---- Extracted text

I am terrible about finishing things. The better part of my life has been spent making stuff- painting, writing, sewing, knitting, babies, cooking. And while I finished the baby-making and I usually finish dinner, there are very few projects or goals I finish, really finish, on the first pass. I used to feel bad about this- when I would paint, I imagined if I didn’t finish it the first go-through, it was never getting done. And it became something of a self-fulfilling prophesy. I believed the story I told myself about me.

As the years have swept over and past me, I find I look at many things differently now, and my propensity to leave things unfinished is actually okay. I come back to them, I rethink my ideas, I circle around, with a new perspective, like ascending a spiral staircase. As my life moves on, I come back around to themes and vistas that are familiar, only I am not exactly in the same space, and I can add something different to my work. There is nuance in trusting myself this way.

Recently I have been listening to Malcolm Gladwell’s podcast Revisionist History, and he spends one whole cast talking bout creativity, and the process by which art and made-things are brought into the world. There are people who burst full-force and fully formed, like Athena from the head of Zeus, they are Picassos. There are people who incubate, who spiral around, who revisit and retool and rewrite; they are Cezannes. Both are important and vital. Age makes me more comfortable with the duality in my own life- there are times I am Picasso, and there are times I am Cezanne. Both manifest differing impetus to create in my life, and both yield important, if very different results.

--------
---- Dataset rows

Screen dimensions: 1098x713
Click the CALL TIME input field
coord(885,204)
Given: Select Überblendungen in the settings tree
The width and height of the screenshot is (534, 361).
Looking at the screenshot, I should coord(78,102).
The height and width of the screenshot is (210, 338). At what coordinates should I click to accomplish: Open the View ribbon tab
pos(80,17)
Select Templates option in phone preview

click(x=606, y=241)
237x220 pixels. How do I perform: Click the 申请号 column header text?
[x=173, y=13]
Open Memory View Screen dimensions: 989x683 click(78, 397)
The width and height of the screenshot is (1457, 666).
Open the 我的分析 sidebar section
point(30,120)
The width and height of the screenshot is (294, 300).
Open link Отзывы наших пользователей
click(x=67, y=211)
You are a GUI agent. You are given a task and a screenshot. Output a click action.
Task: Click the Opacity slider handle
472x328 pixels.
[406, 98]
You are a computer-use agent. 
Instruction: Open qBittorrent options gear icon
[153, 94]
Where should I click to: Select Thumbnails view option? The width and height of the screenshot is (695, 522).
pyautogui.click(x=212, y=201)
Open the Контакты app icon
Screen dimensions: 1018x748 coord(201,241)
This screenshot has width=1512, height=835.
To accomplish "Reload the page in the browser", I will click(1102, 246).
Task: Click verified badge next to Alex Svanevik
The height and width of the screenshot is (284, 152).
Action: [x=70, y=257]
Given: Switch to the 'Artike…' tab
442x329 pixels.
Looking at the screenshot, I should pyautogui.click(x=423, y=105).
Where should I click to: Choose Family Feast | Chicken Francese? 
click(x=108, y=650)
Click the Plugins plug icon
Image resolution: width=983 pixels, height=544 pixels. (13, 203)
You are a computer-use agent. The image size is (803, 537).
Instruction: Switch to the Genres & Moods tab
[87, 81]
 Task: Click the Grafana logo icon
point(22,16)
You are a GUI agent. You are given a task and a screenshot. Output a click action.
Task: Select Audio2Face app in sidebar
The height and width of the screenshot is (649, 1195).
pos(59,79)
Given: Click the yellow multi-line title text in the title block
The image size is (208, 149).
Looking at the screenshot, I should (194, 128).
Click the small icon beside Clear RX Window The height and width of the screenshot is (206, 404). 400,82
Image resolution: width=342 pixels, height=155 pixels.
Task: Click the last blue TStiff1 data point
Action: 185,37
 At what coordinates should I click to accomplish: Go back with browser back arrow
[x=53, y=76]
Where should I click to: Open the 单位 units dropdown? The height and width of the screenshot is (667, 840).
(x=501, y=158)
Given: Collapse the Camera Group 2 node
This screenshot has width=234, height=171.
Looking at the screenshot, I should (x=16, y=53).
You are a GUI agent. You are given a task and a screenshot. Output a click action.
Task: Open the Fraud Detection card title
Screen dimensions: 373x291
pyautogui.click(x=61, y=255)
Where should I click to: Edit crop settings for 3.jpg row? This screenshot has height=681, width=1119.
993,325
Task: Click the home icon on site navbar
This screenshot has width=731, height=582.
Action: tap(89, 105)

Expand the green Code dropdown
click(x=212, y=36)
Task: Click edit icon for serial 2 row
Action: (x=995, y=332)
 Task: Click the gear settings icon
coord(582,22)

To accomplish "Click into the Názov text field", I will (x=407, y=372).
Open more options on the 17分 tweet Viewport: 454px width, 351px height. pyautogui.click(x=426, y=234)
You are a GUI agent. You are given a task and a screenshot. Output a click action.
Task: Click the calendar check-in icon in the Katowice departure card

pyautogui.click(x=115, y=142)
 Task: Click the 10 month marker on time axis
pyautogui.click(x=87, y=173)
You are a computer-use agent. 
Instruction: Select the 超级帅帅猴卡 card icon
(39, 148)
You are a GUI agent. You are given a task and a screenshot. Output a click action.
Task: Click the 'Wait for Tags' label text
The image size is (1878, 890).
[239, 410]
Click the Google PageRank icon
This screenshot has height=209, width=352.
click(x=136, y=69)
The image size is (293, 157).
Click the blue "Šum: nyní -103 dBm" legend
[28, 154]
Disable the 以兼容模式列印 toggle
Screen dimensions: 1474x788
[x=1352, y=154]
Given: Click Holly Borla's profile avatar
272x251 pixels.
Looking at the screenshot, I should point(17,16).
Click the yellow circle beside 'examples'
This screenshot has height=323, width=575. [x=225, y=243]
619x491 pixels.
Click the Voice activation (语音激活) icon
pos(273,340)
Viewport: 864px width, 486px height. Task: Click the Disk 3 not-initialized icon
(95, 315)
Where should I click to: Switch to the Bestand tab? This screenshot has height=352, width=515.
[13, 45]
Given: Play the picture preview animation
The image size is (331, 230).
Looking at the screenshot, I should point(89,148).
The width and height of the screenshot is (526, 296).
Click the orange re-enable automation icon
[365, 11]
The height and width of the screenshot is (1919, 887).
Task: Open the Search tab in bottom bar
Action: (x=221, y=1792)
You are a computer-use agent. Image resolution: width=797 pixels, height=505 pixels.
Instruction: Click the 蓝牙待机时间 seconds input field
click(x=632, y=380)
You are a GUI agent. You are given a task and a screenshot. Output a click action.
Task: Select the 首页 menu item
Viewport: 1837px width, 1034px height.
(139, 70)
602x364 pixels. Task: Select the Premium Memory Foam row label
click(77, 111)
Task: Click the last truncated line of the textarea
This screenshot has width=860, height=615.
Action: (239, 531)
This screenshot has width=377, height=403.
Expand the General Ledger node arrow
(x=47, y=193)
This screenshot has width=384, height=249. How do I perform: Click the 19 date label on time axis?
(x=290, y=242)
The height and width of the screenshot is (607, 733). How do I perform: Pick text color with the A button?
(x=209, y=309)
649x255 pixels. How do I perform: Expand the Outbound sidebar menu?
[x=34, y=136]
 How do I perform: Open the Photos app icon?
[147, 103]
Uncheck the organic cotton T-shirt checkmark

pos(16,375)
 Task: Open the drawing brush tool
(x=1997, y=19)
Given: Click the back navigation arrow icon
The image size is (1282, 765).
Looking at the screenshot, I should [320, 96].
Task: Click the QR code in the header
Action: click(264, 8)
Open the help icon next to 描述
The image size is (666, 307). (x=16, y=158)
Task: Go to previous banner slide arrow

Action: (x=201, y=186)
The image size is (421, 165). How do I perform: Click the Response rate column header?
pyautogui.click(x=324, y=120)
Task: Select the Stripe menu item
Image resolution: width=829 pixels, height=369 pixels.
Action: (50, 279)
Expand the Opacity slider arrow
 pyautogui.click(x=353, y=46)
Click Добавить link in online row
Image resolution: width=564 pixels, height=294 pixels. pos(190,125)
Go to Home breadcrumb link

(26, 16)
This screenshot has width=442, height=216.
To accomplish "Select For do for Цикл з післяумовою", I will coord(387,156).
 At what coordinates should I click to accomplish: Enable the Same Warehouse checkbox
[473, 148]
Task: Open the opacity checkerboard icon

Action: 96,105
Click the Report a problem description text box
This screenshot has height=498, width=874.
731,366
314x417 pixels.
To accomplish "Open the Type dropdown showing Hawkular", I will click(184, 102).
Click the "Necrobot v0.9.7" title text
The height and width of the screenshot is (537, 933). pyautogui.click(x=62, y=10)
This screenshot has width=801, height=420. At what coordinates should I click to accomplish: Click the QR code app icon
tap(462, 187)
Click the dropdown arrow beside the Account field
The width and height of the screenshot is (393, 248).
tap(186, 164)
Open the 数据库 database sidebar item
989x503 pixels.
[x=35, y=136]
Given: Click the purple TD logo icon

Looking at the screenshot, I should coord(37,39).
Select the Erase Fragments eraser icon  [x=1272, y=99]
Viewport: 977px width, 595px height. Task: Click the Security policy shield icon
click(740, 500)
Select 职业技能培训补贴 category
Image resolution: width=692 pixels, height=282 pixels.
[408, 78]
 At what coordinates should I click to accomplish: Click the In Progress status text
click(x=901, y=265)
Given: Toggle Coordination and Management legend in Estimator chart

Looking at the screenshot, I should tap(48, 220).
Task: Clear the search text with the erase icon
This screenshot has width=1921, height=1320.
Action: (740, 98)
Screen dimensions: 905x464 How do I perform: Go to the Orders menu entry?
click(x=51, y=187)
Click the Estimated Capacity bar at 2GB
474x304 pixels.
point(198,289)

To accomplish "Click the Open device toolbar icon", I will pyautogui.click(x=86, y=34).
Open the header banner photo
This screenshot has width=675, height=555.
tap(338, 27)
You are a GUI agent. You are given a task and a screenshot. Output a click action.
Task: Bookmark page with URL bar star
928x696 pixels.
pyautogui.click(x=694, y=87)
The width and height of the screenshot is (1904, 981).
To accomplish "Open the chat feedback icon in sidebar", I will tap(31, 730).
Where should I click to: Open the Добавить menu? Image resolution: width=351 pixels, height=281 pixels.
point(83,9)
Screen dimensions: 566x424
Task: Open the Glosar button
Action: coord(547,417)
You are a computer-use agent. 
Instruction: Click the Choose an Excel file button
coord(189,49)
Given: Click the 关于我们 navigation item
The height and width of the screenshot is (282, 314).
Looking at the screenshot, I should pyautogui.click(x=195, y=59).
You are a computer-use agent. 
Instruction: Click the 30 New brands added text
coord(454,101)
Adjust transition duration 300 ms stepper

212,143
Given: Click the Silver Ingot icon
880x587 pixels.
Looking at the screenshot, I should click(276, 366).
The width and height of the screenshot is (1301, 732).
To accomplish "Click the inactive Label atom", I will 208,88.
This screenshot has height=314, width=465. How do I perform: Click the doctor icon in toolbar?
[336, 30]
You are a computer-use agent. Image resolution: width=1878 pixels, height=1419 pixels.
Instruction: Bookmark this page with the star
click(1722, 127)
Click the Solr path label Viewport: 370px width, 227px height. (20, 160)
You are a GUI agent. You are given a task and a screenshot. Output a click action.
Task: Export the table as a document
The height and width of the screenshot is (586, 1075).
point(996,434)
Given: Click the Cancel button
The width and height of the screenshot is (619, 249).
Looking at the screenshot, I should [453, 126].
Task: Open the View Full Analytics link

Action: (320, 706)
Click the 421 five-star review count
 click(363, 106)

--------

= Given request A =
From the essay about unfinished creative projects, return the passage word for word, beginning at the words "I am terrible" and stopping after "myself about me.".
= Given request B =
In the essay about unfinished creative projects, what podcast does the writer say they have been listening to recently?
= Given request C =
Extend the essay about unfinished creative projects, picking up after its final sentence.

= Written response A =
I am terrible about finishing things. The better part of my life has been spent making stuff- painting, writing, sewing, knitting, babies, cooking. And while I finished the baby-making and I usually finish dinner, there are very few projects or goals I finish, really finish, on the first pass. I used to feel bad about this- when I would paint, I imagined if I didn’t finish it the first go-through, it was never getting done. And it became something of a self-fulfilling prophesy. I believed the story I told myself about me.

= Written response B =
Malcolm Gladwell's podcast Revisionist History.

= Written response C =
I think the trick is to be kind enough to yourself to allow yourself the room to be both.

One of the things I have Cezanne’d is finishing my graduate degree. I started, full steam ahead, but when my program was changed and I was offered a spot in a different cohort, it wasn’t what I wanted to do, and I found myself at an impasse. It seemed like a good time to take a break, and now, education-wise, I am a lonely train on a siding, and I’ve got some weeds around my wheels. Honestly, I love (love!) being in school, but every time I mention it, my kids audibly groan and side-eye me. They remember my college years, unlike most kids, and they know the work involved. But it bothers me that I left it undone.

When I am kind to myself, I actually see the body of my work, and it cannot be summed up in a degree or in a trite statement. The things I have created are complicated, varied, vast— and maybe some of them are even meaningful to some people besides me. My life has not been simple or boring, and the stories behind the things I have made might one day fill books. More and more, I am hearing the whispering: It’s time.